■ **THE EXERCISE**
Recast the lines between the line holding "At what coordinates should I click to accomplish: Pick" and the line holding "I will point(252,208).", inclusive, as a numbered list, leaving out any blank lines.

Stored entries

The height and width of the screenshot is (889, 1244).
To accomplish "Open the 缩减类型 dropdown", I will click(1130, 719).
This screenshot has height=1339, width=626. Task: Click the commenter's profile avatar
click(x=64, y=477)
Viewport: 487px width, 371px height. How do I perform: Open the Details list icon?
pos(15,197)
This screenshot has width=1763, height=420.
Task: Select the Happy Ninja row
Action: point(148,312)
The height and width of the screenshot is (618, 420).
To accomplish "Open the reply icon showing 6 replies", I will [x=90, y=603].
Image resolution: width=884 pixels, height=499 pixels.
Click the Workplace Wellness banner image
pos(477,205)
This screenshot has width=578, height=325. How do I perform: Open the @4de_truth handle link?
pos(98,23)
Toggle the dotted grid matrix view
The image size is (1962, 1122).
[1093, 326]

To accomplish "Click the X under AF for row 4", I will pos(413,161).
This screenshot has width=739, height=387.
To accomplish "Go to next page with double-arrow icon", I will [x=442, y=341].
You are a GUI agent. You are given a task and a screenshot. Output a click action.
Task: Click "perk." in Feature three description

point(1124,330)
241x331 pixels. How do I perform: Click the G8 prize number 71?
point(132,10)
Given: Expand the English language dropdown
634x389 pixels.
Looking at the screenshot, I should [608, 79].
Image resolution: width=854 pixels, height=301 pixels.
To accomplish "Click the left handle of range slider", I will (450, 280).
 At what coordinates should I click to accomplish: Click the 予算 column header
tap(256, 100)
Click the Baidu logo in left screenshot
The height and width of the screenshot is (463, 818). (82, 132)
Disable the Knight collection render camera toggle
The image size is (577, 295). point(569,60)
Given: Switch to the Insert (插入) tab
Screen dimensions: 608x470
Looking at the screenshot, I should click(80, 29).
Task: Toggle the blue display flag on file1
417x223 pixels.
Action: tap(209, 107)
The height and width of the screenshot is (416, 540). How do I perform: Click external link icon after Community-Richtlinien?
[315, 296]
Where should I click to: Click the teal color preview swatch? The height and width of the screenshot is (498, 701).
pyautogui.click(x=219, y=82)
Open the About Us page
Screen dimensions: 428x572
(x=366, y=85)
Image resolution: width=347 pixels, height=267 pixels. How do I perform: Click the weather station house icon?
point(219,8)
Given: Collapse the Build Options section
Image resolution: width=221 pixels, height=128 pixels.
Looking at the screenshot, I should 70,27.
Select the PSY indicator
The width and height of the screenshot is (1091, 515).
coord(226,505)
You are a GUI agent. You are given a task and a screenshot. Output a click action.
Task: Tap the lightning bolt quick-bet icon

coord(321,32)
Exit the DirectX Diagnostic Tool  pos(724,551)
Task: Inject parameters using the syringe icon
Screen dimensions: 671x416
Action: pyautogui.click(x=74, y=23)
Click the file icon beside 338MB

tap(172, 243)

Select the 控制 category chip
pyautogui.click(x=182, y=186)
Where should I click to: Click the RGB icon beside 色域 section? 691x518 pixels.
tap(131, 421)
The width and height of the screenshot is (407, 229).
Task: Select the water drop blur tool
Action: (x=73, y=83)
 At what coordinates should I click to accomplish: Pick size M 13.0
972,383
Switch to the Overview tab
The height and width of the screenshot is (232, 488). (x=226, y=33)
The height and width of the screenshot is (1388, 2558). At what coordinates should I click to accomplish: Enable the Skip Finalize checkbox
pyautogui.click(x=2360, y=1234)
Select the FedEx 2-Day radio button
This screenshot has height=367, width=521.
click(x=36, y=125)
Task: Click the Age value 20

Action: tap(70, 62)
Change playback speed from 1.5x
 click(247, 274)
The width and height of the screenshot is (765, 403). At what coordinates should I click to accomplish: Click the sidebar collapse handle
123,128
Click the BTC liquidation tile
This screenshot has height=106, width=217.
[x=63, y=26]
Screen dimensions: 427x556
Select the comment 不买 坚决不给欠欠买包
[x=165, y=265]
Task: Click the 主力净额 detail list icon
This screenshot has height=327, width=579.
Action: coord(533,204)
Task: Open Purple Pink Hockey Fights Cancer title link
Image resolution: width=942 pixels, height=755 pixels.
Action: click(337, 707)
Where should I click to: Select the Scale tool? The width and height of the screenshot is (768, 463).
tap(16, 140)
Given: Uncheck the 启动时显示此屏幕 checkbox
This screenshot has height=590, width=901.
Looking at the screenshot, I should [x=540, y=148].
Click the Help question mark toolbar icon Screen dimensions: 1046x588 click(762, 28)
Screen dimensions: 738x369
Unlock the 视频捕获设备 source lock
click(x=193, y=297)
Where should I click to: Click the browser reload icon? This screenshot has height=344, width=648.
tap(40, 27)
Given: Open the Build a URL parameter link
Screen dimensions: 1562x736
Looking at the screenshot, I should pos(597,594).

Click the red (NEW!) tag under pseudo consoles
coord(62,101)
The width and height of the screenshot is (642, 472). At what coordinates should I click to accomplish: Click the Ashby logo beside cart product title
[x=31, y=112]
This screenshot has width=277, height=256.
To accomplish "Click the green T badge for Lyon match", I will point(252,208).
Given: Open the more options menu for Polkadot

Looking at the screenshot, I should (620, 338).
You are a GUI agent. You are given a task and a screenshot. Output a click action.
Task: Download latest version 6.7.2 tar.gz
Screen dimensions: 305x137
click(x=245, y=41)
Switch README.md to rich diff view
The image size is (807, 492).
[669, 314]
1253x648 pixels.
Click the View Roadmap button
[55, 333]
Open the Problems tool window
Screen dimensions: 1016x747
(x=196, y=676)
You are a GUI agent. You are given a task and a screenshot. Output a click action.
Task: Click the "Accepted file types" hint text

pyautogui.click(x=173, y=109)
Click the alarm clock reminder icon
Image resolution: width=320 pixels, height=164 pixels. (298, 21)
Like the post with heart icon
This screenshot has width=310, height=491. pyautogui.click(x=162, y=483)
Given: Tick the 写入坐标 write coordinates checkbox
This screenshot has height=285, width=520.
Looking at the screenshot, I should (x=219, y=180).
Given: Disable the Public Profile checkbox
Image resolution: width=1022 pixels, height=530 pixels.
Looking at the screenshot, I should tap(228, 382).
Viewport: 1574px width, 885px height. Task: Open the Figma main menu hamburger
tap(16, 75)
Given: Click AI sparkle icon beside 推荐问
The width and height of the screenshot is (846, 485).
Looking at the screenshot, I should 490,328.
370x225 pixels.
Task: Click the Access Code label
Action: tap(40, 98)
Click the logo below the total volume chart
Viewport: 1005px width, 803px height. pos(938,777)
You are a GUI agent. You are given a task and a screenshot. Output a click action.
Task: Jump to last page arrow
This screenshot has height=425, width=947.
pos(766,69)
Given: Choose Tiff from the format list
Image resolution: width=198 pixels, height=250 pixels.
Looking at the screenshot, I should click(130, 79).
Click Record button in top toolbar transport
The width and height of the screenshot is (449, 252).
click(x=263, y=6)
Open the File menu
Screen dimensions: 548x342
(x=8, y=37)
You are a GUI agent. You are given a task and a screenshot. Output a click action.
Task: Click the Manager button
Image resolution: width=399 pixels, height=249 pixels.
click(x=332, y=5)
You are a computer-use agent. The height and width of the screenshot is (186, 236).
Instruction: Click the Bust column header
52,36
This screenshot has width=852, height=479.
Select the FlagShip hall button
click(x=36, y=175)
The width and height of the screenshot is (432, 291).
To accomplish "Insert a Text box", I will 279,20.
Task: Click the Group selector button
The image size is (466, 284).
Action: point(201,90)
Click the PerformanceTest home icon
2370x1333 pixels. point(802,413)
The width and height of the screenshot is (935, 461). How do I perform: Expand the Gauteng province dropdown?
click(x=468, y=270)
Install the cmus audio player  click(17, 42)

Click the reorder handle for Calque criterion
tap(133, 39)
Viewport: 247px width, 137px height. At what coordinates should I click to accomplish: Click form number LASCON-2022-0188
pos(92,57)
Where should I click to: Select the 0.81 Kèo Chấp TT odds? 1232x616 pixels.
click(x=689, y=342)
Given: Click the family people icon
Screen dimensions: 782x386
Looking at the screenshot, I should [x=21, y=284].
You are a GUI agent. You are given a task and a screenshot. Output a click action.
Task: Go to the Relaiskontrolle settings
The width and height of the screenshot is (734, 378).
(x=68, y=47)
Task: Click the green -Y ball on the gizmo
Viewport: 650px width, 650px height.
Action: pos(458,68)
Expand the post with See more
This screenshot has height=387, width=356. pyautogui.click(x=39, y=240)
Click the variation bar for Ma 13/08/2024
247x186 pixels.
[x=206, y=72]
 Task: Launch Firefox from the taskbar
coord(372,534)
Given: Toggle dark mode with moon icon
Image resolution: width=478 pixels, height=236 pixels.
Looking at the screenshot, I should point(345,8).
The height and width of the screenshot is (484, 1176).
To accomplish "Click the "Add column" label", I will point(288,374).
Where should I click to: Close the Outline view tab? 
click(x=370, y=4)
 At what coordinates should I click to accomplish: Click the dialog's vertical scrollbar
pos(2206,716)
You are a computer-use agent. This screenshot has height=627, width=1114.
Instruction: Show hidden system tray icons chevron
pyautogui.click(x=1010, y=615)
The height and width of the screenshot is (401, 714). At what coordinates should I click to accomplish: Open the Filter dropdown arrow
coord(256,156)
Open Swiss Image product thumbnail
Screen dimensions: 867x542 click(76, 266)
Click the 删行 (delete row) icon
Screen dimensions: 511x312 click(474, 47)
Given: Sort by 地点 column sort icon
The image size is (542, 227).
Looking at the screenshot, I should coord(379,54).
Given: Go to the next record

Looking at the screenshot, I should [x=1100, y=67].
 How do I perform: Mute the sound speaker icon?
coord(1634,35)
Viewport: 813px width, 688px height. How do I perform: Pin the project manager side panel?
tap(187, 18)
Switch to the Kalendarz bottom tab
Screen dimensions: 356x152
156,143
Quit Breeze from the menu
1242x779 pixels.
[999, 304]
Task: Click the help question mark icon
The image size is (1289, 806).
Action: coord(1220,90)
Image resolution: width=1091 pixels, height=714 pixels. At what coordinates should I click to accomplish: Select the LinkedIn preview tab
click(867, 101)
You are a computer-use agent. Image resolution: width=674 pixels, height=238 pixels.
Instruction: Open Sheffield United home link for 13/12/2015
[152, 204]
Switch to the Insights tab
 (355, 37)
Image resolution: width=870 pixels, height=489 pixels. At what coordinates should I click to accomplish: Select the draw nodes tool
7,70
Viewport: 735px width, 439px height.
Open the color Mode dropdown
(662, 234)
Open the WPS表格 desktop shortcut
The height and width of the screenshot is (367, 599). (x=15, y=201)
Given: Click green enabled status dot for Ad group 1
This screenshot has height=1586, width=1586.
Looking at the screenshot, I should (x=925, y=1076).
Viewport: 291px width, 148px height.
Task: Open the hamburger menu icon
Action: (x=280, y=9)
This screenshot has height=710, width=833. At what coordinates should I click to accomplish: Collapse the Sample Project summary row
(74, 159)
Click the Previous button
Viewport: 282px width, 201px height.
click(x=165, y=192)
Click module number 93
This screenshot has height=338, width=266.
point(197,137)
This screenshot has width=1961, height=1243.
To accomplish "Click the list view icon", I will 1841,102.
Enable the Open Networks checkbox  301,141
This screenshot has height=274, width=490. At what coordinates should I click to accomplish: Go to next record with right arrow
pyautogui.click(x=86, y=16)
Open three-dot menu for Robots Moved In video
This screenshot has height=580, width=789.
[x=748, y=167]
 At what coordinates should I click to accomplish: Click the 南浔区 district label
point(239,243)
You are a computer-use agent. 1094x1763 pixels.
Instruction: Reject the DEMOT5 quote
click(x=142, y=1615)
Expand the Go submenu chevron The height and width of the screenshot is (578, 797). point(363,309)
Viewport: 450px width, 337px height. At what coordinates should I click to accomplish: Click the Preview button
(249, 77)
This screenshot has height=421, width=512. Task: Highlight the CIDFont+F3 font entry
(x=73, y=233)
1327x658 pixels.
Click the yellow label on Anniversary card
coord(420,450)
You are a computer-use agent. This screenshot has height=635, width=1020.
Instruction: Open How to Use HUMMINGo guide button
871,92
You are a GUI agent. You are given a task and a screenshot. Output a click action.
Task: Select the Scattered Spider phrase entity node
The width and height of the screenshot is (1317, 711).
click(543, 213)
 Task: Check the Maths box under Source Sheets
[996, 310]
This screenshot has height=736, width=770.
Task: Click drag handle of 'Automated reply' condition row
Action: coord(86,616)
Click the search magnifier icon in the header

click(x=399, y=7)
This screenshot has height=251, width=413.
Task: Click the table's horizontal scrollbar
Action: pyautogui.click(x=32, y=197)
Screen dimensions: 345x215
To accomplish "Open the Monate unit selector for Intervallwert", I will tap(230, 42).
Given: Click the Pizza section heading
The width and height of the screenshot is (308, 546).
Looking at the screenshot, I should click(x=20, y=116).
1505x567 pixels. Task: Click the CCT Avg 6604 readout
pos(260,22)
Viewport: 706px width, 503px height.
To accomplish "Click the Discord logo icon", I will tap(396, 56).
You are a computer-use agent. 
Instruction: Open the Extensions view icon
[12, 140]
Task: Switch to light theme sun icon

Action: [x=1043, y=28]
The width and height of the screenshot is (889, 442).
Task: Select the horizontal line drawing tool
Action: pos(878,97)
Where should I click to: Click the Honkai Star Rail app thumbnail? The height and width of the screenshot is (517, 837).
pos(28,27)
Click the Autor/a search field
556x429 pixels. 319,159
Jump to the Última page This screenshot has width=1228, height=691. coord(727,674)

■ **RESPONSE**
1.  At what coordinates should I click to accomplish: Pick size M 13.0
2. 972,383
3. Switch to the Overview tab
4. The height and width of the screenshot is (232, 488). (x=226, y=33)
5. The height and width of the screenshot is (1388, 2558). At what coordinates should I click to accomplish: Enable the Skip Finalize checkbox
6. pyautogui.click(x=2360, y=1234)
7. Select the FedEx 2-Day radio button
8. This screenshot has height=367, width=521.
9. click(x=36, y=125)
10. Task: Click the Age value 20
11. Action: tap(70, 62)
12. Change playback speed from 1.5x
13.  click(247, 274)
14. The width and height of the screenshot is (765, 403). At what coordinates should I click to accomplish: Click the sidebar collapse handle
15. 123,128
16. Click the BTC liquidation tile
17. This screenshot has height=106, width=217.
18. [x=63, y=26]
19. Screen dimensions: 427x556
20. Select the comment 不买 坚决不给欠欠买包
21. [x=165, y=265]
22. Task: Click the 主力净额 detail list icon
23. This screenshot has height=327, width=579.
24. Action: coord(533,204)
25. Task: Open Purple Pink Hockey Fights Cancer title link
26. Image resolution: width=942 pixels, height=755 pixels.
27. Action: click(337, 707)
28. Where should I click to: Select the Scale tool? The width and height of the screenshot is (768, 463).
29. tap(16, 140)
30. Given: Uncheck the 启动时显示此屏幕 checkbox
31. This screenshot has height=590, width=901.
32. Looking at the screenshot, I should [x=540, y=148].
33. Click the Help question mark toolbar icon Screen dimensions: 1046x588 click(762, 28)
34. Screen dimensions: 738x369
35. Unlock the 视频捕获设备 source lock
36. click(x=193, y=297)
37. Where should I click to: Click the browser reload icon? This screenshot has height=344, width=648.
38. tap(40, 27)
39. Given: Open the Build a URL parameter link
40. Screen dimensions: 1562x736
41. Looking at the screenshot, I should pos(597,594).
42. Click the red (NEW!) tag under pseudo consoles
43. coord(62,101)
44. The width and height of the screenshot is (642, 472). At what coordinates should I click to accomplish: Click the Ashby logo beside cart product title
45. [x=31, y=112]
46. This screenshot has width=277, height=256.
47. To accomplish "Click the green T badge for Lyon match", I will point(252,208).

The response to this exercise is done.